■ Given problem:
Copy the data from the line with "Given: Click the info" up to and including the line with "click(x=153, y=49)", reproducing each line without any change.

■ Information shown:
_ _ _

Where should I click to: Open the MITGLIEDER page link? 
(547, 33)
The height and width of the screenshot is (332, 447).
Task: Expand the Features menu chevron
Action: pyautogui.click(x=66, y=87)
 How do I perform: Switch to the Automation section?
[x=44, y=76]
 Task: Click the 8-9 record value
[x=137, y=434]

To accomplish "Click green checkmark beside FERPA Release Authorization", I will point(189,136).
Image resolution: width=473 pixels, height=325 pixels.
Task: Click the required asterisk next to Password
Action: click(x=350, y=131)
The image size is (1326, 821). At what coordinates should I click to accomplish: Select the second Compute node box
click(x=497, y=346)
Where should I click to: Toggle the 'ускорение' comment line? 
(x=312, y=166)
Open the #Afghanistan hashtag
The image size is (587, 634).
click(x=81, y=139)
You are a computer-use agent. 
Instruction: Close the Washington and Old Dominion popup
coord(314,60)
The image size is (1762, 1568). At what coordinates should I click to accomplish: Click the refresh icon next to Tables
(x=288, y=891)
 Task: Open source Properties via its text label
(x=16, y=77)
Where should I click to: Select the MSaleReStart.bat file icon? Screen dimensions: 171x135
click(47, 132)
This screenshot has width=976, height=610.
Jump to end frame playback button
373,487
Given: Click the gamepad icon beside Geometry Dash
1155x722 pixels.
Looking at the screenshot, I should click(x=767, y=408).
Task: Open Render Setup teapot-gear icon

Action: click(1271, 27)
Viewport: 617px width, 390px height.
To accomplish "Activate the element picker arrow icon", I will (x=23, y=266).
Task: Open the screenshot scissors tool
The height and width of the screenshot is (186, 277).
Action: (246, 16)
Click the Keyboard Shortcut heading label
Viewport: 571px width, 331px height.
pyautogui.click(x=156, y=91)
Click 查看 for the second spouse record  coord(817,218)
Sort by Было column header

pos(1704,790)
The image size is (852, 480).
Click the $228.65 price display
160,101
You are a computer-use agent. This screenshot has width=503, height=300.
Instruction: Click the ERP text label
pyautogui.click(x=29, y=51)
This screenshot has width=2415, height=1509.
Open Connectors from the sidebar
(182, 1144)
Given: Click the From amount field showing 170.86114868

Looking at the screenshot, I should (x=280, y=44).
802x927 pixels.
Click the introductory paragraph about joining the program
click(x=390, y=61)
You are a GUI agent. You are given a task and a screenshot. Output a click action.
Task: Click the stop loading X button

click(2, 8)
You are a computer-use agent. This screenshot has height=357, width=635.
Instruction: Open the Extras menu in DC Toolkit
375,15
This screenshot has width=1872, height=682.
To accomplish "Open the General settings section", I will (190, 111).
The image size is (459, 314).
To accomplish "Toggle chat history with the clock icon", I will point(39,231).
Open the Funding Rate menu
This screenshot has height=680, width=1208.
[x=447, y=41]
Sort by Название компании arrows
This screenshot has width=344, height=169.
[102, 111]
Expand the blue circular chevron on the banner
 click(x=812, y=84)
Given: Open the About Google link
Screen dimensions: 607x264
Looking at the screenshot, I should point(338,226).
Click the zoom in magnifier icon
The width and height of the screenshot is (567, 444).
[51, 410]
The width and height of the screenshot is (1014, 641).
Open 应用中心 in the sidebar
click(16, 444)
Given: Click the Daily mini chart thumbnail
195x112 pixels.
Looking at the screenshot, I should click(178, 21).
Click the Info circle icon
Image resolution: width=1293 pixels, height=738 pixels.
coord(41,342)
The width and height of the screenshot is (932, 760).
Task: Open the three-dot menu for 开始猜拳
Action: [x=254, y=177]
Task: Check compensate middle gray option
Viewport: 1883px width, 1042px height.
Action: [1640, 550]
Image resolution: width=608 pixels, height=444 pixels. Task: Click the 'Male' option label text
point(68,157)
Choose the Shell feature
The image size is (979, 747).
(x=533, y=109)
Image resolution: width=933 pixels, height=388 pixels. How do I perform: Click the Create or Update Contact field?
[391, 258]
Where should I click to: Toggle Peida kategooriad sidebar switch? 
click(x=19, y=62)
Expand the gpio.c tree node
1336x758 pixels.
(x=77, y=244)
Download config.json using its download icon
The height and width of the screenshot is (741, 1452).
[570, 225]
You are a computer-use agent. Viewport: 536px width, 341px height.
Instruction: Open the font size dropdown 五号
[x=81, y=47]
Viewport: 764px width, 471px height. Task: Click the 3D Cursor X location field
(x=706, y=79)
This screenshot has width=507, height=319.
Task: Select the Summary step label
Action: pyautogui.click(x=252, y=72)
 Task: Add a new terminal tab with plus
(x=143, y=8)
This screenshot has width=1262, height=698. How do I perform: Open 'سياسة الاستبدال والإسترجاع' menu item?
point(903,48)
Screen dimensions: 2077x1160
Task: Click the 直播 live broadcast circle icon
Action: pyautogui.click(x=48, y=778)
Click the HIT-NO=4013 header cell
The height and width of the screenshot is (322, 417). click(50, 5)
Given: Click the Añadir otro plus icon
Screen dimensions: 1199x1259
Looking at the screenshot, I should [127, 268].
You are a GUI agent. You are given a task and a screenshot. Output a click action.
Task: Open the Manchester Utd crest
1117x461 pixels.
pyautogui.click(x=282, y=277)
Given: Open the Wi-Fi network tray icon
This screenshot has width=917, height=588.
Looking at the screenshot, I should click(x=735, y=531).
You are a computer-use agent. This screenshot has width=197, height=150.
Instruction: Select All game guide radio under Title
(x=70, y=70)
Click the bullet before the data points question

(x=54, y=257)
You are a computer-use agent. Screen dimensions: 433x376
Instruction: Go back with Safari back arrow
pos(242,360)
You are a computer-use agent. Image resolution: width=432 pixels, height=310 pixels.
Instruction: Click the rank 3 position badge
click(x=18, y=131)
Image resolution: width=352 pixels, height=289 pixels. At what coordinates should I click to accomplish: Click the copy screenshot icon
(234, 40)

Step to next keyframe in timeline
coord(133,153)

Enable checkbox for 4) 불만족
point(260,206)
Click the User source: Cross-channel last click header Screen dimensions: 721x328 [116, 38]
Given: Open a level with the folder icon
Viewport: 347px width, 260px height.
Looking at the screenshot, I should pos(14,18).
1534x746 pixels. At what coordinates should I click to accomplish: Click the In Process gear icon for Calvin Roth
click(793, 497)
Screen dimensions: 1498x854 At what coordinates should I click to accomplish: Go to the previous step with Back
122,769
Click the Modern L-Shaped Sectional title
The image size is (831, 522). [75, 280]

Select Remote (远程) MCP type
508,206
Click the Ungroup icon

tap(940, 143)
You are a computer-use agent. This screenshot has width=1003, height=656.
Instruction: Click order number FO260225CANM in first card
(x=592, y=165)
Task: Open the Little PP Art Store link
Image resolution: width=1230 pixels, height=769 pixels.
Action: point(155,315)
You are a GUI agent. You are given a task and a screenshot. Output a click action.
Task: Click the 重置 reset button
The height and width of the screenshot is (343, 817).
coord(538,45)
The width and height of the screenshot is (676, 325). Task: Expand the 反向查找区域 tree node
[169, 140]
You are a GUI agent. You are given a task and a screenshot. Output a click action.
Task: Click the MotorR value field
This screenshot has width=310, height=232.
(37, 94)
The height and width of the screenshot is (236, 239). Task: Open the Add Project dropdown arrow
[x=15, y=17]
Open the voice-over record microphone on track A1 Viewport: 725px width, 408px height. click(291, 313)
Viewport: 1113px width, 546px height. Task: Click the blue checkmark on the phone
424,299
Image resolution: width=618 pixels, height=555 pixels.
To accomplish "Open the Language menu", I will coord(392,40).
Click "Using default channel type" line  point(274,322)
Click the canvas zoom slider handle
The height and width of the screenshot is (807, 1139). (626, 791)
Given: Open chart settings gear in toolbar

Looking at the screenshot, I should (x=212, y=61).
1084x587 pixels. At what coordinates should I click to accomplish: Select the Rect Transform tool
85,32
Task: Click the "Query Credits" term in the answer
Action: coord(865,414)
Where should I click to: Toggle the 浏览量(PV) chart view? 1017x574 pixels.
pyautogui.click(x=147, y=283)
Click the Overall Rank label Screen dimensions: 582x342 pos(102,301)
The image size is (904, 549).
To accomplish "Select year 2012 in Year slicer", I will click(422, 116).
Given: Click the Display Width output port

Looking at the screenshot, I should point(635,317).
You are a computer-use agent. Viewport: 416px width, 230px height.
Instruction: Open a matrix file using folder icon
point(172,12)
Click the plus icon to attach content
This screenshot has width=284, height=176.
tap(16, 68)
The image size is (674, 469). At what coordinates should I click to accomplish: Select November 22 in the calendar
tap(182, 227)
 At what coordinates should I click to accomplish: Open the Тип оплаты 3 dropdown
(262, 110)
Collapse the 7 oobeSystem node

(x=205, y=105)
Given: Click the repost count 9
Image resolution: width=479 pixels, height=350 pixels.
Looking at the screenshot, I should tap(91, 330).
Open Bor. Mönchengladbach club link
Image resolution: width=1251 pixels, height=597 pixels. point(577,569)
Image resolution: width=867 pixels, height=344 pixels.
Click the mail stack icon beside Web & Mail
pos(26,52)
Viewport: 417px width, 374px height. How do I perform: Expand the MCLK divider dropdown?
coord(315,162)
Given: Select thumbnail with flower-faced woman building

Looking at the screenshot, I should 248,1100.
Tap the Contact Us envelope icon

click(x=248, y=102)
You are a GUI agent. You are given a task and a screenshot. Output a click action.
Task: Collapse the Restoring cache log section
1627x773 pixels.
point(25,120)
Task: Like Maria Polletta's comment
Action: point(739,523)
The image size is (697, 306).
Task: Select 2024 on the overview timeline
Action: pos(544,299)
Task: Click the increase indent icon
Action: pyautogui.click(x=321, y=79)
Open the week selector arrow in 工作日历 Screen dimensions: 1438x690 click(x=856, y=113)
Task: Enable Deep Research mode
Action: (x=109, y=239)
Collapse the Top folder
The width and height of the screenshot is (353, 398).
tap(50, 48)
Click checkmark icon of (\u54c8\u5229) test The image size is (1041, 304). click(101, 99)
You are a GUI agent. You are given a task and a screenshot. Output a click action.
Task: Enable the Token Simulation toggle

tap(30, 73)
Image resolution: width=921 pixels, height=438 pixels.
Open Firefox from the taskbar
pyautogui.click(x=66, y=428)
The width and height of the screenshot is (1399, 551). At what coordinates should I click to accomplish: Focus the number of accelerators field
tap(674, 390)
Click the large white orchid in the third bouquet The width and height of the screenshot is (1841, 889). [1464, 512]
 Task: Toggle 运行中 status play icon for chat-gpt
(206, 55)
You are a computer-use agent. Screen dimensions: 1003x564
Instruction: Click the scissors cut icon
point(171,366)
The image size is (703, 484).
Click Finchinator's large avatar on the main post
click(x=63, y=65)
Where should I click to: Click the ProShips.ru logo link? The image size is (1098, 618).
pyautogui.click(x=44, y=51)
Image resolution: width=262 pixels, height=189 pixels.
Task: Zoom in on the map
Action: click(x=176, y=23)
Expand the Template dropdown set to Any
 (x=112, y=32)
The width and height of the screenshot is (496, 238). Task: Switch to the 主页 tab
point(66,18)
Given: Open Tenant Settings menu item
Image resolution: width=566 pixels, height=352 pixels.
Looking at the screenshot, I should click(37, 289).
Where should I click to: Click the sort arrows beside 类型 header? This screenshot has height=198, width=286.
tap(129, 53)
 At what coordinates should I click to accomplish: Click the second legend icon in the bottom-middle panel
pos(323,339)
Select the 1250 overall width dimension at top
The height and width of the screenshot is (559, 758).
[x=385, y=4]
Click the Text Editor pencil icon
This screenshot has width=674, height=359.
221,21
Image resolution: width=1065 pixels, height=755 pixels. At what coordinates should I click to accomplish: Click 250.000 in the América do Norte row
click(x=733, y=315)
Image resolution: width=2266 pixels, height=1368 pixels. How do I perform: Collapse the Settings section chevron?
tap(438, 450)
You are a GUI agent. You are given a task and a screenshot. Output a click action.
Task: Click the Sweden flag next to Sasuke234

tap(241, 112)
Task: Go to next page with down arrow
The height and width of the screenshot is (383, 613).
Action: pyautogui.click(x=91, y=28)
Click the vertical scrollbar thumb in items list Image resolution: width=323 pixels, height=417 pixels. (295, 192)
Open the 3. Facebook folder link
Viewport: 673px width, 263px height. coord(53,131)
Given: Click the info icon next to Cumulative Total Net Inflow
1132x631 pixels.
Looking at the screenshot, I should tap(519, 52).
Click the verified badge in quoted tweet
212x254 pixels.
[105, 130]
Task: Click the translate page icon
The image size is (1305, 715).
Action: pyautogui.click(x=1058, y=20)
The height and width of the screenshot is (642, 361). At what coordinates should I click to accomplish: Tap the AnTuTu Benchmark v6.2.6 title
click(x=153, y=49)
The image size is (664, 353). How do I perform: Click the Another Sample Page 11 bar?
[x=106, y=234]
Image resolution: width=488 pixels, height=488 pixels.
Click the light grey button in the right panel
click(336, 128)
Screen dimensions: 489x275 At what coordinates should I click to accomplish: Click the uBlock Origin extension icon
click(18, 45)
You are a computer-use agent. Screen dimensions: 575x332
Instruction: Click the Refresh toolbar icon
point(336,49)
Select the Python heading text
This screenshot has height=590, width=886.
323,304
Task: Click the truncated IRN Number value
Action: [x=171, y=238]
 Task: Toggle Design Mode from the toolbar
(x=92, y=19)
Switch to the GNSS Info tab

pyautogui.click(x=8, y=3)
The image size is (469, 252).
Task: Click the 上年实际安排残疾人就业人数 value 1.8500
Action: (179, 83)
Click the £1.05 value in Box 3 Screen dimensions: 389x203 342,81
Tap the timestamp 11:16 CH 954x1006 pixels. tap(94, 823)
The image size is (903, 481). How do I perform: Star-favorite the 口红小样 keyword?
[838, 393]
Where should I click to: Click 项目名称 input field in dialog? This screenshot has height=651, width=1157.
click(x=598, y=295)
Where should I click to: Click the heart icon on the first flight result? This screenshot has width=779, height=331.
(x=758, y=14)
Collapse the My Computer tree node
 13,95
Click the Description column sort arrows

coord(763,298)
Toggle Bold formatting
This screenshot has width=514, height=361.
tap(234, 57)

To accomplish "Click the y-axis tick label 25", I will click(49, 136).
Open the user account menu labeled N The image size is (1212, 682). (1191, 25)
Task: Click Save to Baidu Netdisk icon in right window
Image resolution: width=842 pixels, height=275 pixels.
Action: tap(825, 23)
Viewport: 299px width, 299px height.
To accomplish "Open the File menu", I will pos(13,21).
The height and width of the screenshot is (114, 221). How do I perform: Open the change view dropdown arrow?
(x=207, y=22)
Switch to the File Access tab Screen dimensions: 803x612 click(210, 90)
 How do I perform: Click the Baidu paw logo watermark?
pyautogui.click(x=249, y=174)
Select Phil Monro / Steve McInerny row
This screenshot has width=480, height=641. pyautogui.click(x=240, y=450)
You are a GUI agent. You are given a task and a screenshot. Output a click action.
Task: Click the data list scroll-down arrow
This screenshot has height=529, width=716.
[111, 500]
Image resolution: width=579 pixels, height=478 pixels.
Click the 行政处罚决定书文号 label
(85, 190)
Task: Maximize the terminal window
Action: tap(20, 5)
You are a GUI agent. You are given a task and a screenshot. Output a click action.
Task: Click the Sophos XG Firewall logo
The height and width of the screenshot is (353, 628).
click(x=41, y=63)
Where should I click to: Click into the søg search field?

_ _ _

■ Response for this exercise:
Given: Click the info icon next to Cumulative Total Net Inflow
1132x631 pixels.
Looking at the screenshot, I should tap(519, 52).
Click the verified badge in quoted tweet
212x254 pixels.
[105, 130]
Task: Click the translate page icon
The image size is (1305, 715).
Action: pyautogui.click(x=1058, y=20)
The height and width of the screenshot is (642, 361). At what coordinates should I click to accomplish: Tap the AnTuTu Benchmark v6.2.6 title
click(x=153, y=49)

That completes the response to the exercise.